**WHAT IS BEING ASKED**:
Output the lines below exactly, please, from the first line until the line with "Given: Click the Moon", counting both.

Content starts

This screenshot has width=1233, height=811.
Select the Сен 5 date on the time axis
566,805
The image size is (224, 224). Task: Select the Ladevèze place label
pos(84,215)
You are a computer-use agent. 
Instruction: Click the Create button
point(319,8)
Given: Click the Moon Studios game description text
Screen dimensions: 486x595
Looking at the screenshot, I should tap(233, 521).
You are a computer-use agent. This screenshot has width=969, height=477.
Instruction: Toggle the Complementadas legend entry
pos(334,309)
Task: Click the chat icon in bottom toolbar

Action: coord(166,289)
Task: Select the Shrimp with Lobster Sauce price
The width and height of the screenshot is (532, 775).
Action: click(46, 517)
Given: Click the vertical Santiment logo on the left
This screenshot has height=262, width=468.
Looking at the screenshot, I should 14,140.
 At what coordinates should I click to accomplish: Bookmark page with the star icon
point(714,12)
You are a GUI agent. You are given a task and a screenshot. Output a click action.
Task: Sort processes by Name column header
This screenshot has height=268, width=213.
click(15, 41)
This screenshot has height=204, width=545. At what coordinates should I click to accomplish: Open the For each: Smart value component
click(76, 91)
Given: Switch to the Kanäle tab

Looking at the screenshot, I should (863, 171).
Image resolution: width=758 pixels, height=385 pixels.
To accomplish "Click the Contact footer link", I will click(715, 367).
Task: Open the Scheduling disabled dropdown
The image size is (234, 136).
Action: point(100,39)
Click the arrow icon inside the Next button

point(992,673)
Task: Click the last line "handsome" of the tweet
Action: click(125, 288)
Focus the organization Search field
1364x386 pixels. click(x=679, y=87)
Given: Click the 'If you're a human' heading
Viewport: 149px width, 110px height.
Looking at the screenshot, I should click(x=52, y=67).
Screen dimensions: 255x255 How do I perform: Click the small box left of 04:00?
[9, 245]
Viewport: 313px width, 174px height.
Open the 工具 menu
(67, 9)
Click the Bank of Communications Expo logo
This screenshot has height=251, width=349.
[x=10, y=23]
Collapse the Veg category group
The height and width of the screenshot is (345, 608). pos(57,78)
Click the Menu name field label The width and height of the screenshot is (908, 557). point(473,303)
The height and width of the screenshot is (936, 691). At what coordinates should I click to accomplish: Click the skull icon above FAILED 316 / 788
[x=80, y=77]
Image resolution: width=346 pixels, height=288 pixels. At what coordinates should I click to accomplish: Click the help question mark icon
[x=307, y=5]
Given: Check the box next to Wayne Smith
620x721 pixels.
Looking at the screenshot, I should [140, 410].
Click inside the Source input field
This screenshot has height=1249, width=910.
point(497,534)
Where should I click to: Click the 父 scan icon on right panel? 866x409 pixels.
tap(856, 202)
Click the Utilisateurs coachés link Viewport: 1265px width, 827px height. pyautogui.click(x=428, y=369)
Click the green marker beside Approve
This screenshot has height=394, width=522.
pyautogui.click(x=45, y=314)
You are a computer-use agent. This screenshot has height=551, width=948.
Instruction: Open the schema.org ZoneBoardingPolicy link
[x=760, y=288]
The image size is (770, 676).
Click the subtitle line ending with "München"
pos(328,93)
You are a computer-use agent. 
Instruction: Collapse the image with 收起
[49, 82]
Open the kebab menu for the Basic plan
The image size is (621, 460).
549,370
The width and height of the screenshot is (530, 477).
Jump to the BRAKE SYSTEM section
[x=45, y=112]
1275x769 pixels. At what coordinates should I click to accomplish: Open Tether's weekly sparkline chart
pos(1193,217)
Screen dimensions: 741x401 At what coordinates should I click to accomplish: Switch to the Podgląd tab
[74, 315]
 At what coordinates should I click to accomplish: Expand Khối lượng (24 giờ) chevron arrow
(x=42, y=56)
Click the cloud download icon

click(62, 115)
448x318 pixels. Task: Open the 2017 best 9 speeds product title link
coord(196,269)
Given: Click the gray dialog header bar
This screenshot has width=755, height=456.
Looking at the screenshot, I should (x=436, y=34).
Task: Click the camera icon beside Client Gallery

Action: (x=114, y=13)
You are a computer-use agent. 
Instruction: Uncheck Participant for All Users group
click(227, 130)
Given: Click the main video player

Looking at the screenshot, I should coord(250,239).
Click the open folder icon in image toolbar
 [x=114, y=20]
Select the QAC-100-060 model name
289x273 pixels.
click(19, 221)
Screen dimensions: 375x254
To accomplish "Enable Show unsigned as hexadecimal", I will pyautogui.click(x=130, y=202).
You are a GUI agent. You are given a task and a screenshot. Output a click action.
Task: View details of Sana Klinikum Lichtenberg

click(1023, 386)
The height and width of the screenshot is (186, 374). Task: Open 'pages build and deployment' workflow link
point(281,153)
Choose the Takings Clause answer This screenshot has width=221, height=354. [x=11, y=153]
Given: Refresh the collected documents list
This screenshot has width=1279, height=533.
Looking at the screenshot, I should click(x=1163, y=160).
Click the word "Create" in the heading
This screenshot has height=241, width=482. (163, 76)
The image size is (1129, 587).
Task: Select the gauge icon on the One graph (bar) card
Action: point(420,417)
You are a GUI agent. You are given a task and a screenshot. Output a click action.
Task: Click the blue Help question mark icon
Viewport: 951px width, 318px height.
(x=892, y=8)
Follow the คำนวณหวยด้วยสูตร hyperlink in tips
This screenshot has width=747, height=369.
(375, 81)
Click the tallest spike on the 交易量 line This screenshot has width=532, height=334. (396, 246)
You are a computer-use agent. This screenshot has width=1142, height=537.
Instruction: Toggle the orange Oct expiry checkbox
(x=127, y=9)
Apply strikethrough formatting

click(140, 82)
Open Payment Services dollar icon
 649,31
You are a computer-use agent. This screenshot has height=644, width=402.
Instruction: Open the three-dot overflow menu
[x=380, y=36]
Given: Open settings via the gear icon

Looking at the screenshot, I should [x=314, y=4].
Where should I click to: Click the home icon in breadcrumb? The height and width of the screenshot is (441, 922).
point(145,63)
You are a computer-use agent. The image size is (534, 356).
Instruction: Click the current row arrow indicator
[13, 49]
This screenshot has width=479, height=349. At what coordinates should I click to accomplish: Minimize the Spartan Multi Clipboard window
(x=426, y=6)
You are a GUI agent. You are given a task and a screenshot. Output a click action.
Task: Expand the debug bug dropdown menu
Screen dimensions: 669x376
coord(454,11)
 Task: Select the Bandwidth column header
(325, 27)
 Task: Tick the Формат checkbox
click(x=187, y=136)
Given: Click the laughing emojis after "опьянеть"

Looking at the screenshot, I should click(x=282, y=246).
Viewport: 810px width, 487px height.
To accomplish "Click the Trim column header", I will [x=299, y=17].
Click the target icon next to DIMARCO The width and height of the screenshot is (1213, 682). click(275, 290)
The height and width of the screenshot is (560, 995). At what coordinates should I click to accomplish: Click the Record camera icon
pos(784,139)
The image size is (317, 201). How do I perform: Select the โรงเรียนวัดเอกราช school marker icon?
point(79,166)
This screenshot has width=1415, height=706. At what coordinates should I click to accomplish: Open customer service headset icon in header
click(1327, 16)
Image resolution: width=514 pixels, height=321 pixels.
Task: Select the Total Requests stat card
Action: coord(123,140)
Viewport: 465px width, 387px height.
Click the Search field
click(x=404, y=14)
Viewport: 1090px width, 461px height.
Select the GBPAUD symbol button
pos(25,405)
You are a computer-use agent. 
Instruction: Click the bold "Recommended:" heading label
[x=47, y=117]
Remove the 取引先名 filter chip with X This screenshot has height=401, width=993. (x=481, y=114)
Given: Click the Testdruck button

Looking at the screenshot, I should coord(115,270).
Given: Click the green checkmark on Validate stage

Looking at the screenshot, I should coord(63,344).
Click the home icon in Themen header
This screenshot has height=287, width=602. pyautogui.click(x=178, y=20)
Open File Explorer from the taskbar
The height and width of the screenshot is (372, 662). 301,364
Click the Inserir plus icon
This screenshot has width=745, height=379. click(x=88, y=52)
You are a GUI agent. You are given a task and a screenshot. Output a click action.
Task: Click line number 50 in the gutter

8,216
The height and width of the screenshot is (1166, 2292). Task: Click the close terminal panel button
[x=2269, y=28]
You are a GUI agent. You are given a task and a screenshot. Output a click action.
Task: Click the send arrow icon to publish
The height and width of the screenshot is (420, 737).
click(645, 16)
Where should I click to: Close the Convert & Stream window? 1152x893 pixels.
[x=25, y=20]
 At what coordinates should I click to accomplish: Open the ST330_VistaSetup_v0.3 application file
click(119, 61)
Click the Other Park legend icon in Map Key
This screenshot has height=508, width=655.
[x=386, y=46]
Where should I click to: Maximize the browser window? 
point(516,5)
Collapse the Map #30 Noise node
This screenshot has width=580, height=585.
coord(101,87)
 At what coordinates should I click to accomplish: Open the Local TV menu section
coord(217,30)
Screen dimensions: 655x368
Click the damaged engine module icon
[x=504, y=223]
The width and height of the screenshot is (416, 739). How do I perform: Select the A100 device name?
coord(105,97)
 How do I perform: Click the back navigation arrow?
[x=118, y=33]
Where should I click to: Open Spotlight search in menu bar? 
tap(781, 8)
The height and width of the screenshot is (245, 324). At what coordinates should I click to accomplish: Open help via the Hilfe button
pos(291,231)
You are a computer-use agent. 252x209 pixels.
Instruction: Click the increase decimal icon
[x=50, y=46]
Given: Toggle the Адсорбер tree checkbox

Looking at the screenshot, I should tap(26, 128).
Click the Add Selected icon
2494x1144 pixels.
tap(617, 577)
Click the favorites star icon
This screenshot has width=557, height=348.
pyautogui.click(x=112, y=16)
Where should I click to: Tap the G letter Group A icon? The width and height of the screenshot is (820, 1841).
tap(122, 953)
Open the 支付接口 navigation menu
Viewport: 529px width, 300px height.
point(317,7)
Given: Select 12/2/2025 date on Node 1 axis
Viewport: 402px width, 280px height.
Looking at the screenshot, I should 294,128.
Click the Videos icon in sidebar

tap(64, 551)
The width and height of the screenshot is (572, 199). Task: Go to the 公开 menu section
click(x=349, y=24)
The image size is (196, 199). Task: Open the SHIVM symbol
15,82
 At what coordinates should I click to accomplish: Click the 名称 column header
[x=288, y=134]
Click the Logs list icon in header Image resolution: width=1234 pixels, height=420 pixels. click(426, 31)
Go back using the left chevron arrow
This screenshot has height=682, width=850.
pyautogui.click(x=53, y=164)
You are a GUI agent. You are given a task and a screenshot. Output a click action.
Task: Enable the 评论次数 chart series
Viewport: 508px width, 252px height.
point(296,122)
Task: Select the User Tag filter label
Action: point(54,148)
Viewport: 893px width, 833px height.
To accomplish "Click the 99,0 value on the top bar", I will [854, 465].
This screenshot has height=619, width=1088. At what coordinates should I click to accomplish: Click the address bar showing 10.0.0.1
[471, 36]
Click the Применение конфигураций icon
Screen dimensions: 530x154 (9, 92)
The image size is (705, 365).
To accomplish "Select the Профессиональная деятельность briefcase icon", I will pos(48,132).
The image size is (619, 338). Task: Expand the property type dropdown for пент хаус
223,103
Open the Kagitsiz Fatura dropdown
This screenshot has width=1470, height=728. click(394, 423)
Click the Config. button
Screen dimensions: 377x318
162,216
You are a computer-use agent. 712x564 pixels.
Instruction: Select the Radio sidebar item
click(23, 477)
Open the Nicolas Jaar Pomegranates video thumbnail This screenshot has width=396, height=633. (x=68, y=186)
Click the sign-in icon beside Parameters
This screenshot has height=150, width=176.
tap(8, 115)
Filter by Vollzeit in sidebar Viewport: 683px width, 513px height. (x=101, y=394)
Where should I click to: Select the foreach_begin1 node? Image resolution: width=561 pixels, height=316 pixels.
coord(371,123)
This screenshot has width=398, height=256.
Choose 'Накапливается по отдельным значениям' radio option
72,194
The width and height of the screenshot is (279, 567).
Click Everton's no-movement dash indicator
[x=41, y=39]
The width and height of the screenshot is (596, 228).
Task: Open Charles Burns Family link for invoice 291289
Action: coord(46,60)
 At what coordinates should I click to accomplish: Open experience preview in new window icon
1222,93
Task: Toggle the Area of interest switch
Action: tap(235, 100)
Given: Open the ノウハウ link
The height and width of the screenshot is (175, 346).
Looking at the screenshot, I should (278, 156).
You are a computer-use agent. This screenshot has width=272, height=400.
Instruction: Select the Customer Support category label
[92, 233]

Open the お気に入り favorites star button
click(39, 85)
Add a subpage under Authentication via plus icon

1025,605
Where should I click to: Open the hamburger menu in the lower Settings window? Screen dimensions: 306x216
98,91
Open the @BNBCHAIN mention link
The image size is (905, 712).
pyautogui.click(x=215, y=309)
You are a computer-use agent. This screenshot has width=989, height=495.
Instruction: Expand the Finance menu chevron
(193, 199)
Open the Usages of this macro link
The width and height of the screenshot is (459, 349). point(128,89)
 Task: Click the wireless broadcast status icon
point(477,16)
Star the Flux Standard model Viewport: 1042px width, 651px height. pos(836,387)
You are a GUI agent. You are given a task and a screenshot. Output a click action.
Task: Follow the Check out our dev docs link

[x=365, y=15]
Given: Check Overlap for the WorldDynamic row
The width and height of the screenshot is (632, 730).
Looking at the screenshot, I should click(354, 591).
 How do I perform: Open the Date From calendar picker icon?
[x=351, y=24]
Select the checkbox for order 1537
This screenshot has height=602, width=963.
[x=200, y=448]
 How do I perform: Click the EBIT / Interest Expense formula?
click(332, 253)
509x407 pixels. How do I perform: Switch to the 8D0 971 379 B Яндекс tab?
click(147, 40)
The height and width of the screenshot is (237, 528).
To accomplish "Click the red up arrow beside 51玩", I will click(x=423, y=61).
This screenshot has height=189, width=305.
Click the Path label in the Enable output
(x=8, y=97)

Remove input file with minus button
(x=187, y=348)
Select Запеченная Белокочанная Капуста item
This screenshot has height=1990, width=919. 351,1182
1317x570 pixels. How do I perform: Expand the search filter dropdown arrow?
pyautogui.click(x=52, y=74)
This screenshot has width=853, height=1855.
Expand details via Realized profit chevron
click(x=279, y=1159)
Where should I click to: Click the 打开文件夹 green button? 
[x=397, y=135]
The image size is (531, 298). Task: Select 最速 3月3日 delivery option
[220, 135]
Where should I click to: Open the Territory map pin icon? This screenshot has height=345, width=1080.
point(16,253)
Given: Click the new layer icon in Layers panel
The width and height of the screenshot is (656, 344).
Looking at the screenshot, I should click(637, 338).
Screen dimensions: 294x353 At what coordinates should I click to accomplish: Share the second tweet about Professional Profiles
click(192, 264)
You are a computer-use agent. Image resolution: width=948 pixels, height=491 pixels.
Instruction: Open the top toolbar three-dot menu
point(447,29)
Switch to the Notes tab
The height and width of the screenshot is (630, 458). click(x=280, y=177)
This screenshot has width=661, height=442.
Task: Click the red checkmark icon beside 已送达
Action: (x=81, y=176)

Content ends

**OUTPUT**:
This screenshot has width=1233, height=811.
Select the Сен 5 date on the time axis
566,805
The image size is (224, 224). Task: Select the Ladevèze place label
pos(84,215)
You are a computer-use agent. 
Instruction: Click the Create button
point(319,8)
Given: Click the Moon Studios game description text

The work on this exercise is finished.